= Stephen Lindsay =

D. Stephen Lindsay is a cognitive psychologist in the field of memory, and a professor of psychology at the University of Victoria (UVic), British Columbia. He received his PhD from Princeton University in 1987.

Lindsay's research is focused on human memory performance, the factors and processes that may lead to false memories, incorrect beliefs about past experiences and memory distortions, and the application of these areas to other fields, such as eyewitness memory and its effect on decisions in criminal investigation, and therapy in the context of the debate over recovered memories.

Lindsay has achieved recognition in his field. He has published scores of journal articles, edited or co-edited several books and contributed chapters to many edited volumes. He was awarded the American Psychological Association Young Investigator Award in Experimental Psychology in 1995, served as Editor in Chief of the Journal of Experimental Psychology: General from 2001 to 2007, became a Fellow of the Association for Psychological Science in 2005, received the University of Victoria Faculty of Social Science's Teaching Excellence award in 2006, and is currently Editor in Chief of Psychological Science.

Lindsay became a faculty member at UVic in 1991, previously teaching at Williams College and completing a post-doctoral fellowship with Larry Jacoby at McMaster University.

==Education==
Lindsay graduated from Reed College in 1981 with a BA in psychology. After a brief period working as a construction labourer in Anchorage, Alaska, he began postgraduate study at Princeton in 1983; his doctoral work was supervised by well-known memory researcher Marcia Johnson. In his dissertation he initially set out to investigate the impact of imagining contrary-to-truth hiding places on children's memory for the actual spatial location of objects.

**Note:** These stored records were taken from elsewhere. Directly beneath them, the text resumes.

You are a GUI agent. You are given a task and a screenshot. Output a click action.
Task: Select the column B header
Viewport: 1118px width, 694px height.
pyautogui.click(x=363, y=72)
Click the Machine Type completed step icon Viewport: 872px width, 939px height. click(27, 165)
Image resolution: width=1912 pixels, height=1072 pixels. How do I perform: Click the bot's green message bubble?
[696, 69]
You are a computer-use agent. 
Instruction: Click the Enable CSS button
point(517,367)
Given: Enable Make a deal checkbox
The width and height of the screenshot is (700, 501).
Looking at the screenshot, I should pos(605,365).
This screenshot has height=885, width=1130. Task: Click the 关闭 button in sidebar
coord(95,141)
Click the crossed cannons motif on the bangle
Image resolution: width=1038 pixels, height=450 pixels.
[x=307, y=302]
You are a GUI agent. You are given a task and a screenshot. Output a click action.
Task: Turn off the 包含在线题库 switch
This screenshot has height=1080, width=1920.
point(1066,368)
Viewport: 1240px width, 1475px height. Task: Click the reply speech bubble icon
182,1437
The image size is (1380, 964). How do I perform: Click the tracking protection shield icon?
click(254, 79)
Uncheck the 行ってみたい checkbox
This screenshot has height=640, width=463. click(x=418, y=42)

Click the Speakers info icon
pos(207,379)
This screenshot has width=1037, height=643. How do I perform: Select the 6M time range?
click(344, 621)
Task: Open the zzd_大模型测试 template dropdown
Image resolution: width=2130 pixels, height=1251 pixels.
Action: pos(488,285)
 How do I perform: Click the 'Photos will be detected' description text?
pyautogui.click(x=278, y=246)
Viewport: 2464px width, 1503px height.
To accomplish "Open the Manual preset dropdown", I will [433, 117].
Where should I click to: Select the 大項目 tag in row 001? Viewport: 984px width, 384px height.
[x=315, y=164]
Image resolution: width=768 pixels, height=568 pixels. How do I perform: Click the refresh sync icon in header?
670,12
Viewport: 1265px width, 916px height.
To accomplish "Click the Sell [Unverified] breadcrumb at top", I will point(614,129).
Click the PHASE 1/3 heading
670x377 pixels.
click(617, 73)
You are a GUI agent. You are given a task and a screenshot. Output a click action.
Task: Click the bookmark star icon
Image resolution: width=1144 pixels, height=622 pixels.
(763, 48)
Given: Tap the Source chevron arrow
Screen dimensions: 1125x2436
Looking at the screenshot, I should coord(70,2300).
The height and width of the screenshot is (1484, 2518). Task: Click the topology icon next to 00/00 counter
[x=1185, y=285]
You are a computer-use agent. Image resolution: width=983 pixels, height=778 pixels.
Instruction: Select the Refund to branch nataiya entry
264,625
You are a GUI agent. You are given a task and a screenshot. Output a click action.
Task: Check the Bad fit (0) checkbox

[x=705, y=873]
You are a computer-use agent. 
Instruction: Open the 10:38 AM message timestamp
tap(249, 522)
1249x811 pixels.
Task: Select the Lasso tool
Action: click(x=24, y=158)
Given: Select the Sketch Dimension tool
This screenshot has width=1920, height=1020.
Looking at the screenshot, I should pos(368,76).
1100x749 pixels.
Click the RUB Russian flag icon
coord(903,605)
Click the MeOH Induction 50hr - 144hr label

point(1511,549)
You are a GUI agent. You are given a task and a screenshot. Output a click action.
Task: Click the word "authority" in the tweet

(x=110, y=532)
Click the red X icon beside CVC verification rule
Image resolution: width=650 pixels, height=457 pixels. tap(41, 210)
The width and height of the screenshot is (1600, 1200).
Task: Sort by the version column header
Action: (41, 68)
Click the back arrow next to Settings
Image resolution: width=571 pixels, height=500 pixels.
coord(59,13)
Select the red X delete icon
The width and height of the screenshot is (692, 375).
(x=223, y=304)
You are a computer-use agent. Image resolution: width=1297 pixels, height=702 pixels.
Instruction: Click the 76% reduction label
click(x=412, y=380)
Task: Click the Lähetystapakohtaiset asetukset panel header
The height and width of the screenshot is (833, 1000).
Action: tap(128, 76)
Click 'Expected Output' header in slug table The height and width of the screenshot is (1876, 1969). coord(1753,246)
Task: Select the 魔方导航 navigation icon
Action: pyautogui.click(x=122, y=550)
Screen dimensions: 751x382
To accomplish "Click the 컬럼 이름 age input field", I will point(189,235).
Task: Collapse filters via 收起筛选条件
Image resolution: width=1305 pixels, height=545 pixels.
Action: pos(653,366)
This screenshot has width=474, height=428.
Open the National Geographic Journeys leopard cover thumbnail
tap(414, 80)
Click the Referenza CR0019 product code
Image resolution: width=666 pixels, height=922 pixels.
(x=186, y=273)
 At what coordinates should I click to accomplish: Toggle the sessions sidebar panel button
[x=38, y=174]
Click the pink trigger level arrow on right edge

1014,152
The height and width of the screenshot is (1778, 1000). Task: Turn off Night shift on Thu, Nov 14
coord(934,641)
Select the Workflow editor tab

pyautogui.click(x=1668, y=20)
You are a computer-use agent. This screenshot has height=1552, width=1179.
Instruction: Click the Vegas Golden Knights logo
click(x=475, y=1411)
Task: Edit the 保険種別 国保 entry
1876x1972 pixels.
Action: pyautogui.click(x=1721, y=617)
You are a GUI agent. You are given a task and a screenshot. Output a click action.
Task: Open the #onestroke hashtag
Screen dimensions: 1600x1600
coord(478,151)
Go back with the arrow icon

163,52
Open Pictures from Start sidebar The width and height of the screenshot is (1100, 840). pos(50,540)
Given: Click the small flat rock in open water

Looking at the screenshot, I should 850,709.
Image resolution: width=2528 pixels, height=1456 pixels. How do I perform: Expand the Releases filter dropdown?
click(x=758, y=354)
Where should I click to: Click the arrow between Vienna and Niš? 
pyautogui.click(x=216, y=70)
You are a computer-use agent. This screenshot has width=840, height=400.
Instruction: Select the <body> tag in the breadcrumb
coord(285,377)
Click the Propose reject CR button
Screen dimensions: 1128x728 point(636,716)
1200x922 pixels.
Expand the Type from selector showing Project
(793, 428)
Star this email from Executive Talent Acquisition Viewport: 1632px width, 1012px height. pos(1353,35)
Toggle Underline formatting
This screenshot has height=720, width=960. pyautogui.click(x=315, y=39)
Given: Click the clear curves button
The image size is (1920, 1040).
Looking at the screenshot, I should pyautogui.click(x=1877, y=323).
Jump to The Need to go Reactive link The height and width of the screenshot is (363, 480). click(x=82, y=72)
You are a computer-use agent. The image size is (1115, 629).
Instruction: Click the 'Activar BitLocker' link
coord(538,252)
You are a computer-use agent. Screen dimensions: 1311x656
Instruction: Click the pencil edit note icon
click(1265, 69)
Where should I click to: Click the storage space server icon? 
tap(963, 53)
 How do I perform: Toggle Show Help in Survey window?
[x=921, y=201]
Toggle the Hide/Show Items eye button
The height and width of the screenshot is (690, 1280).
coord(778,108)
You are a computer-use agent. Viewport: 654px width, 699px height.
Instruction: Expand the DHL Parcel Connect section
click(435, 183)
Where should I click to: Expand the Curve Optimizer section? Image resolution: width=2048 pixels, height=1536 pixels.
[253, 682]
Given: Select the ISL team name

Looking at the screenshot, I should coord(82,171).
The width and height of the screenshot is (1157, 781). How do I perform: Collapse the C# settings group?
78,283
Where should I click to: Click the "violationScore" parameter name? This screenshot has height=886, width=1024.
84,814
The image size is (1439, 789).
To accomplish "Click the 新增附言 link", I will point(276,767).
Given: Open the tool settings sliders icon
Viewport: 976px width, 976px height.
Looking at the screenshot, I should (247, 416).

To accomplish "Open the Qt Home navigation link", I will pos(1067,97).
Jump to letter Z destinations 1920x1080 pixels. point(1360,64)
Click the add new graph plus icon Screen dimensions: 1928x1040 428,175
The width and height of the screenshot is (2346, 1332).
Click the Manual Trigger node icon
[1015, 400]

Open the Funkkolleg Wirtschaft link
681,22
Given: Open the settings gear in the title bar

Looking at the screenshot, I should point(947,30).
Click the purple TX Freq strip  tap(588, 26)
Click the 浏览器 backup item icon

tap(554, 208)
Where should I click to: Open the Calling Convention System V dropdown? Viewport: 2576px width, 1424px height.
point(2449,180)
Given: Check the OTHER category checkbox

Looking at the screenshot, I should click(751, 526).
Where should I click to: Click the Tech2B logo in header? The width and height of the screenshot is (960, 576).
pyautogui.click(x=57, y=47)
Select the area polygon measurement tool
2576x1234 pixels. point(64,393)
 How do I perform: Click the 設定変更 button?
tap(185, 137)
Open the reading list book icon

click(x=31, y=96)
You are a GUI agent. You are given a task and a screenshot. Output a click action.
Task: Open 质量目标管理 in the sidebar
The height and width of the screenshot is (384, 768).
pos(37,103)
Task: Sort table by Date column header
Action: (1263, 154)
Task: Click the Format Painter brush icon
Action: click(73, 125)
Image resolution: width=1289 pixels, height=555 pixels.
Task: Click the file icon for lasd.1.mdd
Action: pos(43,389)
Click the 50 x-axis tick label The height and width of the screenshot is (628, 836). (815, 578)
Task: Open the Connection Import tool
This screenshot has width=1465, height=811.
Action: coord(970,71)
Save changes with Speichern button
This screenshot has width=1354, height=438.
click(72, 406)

He became interested in Johnson's ongoing work on reality monitoring (the process of distinguishing between memories of external, physically experienced events versus those originating from internal sources such as imagination and thought).
This led to work on the broader issues of source monitoring - how people decide where a given memory comes from, whether from own experience, a television broadcast, a story told by a friend etc. His final dissertation focused on source similarity - how alike two potential sources of a memory are - as a factor in increasing the likelihood of a source monitoring error.

==Research==
Lindsay's early research focused on source monitoring: what people do when they try to identify the origins of memories, knowledge and beliefs. With Marcia Johnson and other memory researchers, he was centrally involved in developing the source monitoring framework, a model of the processes involved in source-monitoring decisions. This body of work is cited extensively, had an impact on how memory processes are understood and paved the way for further research on false memories, memory distortion and the nature of metagcognitive judgments. He also investigated what factors could impact the accuracy and confidence of such judgments. His current research on memory performance includes work on improving recognition memory sensitivity.

Lindsay became interested in memory errors partially due to the recovered memory debate, and has published work about the consequences of recovered memory therapy. and the nature and causes of recovered memory experiences. He has also studied the application of the psychology of memory to eyewitness testimony for many years, beginning with the implications of the source-monitoring framework for the accuracy of eyewitness evidence. His current work related to eyewitness testimony includes research on the influence of (often inaccurate) eyewitness evidence on investigators' decisions about the guilt of suspects.